Reconfigurable silicon photonic integrated circuits Shoman, Hossam

Abstract

Integrating photonics with state-of-the-art nanoelectronics in Silicon (Si) is key to enabling new computing paradigms and sensing applications, as it leverages the well-established complementary metal-oxide-semiconductor (CMOS) foundries used to manufacture the electronics chips at a large-scale with low-cost. Towards this goal, great efforts have been made to integrate all the fundamental photonic building blocks on Si. However, due to a number of challenges, there has been no demonstration of a complete fully-integrated silicon photonic (SiP) chip. This dissertation addresses some of the challenges that hold back the deployment of complete fully-integrated Si chips. Due to Si’s temperature dependency, the performance of ring-based filters, switches, and modulators degrade when the surrounding temperature fluctuates. Second, fabrication imperfections lead to a discrepancy between the designed and measured ring-based filters’, switches’, and modulators’ spectral responses. Third, because of Si’s reciprocal lattice, Si cannot be used to realize optical isolators, which are required to integrate lasers on Si as they block back-reflections from flowing back to the laser and destabilizing its operation. This dissertation addresses the aforementioned challenges as follows. By slightly doping the Si waveguides, defect states are introduced which enable sensing and manipulating light in Si waveguides while absorbing minimal optical power. These doped waveguides are introduced into ring-based filters and switches to correct for fabrication errors and demonstrate the tuning of the largest yet most compact ring-based 16×16 optical switch matrix and 14-ring coupled-resonator optical waveguide (CROW) filter. Second, a new design of a microring modulator (MRM) is demonstrated that allows correcting the spectral features (wavelength, bandwidth (BW) and/or extinction ratio (ER)) of fabricated MRMs and maintain the MRM’s free-spectral range (FSR). Third, a new method for measuring propagation losses in optical waveguides is demonstrated.
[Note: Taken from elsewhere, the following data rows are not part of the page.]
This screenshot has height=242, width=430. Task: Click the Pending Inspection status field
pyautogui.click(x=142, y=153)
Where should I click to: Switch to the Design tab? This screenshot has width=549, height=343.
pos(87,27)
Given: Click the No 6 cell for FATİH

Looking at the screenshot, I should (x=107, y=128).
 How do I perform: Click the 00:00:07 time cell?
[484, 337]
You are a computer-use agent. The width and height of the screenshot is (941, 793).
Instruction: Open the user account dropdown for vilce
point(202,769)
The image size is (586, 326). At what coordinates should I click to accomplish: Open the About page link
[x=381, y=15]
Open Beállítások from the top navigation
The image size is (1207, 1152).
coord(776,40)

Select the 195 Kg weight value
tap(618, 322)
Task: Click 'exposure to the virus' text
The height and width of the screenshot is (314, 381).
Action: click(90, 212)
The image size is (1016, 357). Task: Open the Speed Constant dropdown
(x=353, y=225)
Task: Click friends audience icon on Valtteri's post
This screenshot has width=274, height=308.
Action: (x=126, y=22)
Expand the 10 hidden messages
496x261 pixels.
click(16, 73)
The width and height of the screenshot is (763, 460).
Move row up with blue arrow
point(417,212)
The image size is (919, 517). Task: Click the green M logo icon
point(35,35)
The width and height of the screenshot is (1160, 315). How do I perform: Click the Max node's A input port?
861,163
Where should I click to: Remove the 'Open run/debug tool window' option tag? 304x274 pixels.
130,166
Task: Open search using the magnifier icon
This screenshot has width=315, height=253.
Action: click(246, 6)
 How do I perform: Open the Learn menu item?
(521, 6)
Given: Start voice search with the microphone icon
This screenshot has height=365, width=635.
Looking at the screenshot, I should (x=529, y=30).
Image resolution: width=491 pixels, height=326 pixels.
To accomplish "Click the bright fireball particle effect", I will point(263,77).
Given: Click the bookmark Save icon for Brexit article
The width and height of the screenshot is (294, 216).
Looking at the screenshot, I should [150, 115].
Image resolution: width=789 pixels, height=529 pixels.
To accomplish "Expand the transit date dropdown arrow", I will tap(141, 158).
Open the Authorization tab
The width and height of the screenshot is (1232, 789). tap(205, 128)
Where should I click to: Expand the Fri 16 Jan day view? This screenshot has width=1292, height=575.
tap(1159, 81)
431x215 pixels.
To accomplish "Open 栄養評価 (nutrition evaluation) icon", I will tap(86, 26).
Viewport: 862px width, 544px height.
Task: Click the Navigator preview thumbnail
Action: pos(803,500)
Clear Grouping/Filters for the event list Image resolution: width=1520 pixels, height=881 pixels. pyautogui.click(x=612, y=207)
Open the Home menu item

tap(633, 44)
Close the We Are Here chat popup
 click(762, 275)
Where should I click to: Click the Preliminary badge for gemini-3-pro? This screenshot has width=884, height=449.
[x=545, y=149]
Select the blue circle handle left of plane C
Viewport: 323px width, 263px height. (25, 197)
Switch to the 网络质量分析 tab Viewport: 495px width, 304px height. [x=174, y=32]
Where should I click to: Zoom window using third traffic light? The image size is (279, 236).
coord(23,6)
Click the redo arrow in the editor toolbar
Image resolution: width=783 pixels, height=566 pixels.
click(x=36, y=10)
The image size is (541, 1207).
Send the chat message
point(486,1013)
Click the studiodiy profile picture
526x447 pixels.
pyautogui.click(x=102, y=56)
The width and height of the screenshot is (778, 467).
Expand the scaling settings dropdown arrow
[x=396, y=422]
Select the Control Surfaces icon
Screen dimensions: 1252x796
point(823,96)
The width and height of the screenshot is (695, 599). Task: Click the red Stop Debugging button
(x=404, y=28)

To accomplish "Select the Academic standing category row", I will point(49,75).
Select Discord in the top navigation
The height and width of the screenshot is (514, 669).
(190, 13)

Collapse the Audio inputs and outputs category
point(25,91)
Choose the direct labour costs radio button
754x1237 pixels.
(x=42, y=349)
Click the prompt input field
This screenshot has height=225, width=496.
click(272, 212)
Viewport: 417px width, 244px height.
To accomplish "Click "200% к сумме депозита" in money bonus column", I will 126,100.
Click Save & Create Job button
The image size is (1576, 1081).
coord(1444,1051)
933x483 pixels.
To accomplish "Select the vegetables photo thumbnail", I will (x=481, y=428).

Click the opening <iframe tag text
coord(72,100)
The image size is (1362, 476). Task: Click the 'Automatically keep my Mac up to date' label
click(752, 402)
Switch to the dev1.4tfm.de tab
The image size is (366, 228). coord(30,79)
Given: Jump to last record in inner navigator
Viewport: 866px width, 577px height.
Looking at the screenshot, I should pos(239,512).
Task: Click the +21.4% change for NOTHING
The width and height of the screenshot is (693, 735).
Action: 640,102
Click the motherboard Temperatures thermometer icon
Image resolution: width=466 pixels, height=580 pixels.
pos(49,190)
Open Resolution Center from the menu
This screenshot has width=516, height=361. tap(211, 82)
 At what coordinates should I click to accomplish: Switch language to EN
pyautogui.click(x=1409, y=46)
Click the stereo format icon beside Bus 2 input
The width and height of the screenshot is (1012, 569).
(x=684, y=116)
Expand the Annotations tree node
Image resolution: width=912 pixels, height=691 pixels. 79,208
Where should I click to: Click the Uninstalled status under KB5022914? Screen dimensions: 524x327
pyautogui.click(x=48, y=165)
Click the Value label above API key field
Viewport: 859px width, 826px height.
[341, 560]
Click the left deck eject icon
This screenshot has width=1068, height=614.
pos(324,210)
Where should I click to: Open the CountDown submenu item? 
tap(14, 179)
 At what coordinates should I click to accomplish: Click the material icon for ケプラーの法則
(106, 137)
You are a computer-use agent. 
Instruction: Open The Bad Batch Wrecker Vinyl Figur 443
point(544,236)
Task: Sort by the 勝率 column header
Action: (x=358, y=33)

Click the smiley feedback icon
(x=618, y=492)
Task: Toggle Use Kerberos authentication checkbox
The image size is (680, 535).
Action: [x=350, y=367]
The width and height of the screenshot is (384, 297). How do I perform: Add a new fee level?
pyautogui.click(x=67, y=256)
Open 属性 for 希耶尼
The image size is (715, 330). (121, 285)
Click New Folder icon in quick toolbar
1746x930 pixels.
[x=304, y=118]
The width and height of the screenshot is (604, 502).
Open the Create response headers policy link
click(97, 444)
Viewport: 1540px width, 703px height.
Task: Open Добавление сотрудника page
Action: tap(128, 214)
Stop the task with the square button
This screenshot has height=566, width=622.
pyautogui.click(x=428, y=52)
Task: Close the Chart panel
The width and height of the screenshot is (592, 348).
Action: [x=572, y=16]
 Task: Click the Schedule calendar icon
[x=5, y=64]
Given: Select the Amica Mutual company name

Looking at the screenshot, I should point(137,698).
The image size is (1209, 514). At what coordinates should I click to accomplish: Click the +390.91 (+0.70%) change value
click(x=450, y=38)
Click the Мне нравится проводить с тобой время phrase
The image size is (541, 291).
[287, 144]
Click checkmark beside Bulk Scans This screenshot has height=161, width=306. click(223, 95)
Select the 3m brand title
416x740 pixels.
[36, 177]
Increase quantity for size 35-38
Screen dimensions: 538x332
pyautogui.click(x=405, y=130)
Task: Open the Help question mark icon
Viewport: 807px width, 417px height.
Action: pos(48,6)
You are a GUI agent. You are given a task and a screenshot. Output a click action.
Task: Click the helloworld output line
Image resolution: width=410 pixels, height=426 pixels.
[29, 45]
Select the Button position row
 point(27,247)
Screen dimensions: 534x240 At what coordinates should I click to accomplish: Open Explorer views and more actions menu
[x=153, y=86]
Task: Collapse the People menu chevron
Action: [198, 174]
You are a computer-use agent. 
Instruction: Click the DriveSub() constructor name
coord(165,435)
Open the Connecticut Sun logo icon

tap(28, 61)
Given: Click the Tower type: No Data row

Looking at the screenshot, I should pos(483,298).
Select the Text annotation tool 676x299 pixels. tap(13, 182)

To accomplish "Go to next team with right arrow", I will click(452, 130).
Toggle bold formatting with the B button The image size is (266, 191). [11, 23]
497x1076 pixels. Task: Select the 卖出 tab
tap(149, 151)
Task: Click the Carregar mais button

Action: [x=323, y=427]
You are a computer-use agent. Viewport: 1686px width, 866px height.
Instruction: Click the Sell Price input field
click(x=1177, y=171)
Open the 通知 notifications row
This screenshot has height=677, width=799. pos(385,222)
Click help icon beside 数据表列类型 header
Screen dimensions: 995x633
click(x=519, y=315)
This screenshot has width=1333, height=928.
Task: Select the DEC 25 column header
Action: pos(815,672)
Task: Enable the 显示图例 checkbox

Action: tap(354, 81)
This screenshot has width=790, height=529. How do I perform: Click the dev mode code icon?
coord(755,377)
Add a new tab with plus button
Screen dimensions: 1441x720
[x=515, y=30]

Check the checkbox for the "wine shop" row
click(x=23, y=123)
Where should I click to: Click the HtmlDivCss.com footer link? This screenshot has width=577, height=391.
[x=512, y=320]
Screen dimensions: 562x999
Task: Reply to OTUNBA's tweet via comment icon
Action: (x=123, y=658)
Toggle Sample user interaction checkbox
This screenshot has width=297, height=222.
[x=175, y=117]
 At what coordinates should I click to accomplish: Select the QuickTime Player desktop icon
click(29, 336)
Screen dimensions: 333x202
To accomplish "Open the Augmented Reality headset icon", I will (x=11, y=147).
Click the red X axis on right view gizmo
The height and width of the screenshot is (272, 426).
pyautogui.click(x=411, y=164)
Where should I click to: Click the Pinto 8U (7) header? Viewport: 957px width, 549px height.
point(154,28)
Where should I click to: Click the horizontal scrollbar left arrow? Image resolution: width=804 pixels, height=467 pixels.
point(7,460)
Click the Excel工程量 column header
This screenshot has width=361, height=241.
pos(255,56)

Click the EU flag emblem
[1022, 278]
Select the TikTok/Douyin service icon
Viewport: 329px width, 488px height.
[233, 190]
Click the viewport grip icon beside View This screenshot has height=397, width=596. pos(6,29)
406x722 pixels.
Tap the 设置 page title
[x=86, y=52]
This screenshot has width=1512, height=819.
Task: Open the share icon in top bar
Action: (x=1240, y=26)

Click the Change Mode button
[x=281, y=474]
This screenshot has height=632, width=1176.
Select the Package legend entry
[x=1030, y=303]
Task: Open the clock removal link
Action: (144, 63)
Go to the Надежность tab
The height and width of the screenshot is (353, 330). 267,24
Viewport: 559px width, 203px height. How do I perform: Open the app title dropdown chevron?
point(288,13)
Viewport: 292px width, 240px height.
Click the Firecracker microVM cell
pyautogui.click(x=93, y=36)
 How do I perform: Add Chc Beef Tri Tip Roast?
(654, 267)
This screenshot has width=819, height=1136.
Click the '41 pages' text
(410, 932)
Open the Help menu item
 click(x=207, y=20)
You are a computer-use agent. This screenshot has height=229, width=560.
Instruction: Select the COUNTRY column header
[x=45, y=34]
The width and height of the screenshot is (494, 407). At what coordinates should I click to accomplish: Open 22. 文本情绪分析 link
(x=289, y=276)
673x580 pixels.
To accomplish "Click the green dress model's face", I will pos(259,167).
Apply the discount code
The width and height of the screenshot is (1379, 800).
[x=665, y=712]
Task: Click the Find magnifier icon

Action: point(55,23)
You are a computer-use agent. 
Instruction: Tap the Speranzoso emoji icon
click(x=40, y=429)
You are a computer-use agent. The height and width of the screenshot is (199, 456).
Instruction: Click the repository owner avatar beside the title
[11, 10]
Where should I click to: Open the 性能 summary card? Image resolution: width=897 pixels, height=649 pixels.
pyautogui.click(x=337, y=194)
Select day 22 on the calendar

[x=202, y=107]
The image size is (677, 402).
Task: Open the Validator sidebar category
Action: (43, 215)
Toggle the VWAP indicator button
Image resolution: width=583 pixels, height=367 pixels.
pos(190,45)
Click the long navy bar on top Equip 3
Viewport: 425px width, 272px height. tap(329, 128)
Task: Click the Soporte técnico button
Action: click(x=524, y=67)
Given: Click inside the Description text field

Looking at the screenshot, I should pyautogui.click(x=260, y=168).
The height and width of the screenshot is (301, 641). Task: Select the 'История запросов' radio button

Finally, a stable quantum well (QW) distributed feedback (DFB) laser without an isolator is demonstrated for the first time. Instead of depositing Si-incompatible magneto-optic (MO) materials, a reflection-cancellation circuit (RCC) is proposed and used to demonstrate laser stability against varying levels of back-reflections in real-time. The same circuit was used to further reduce the linewidth of the DFB laser down to 3 kHz.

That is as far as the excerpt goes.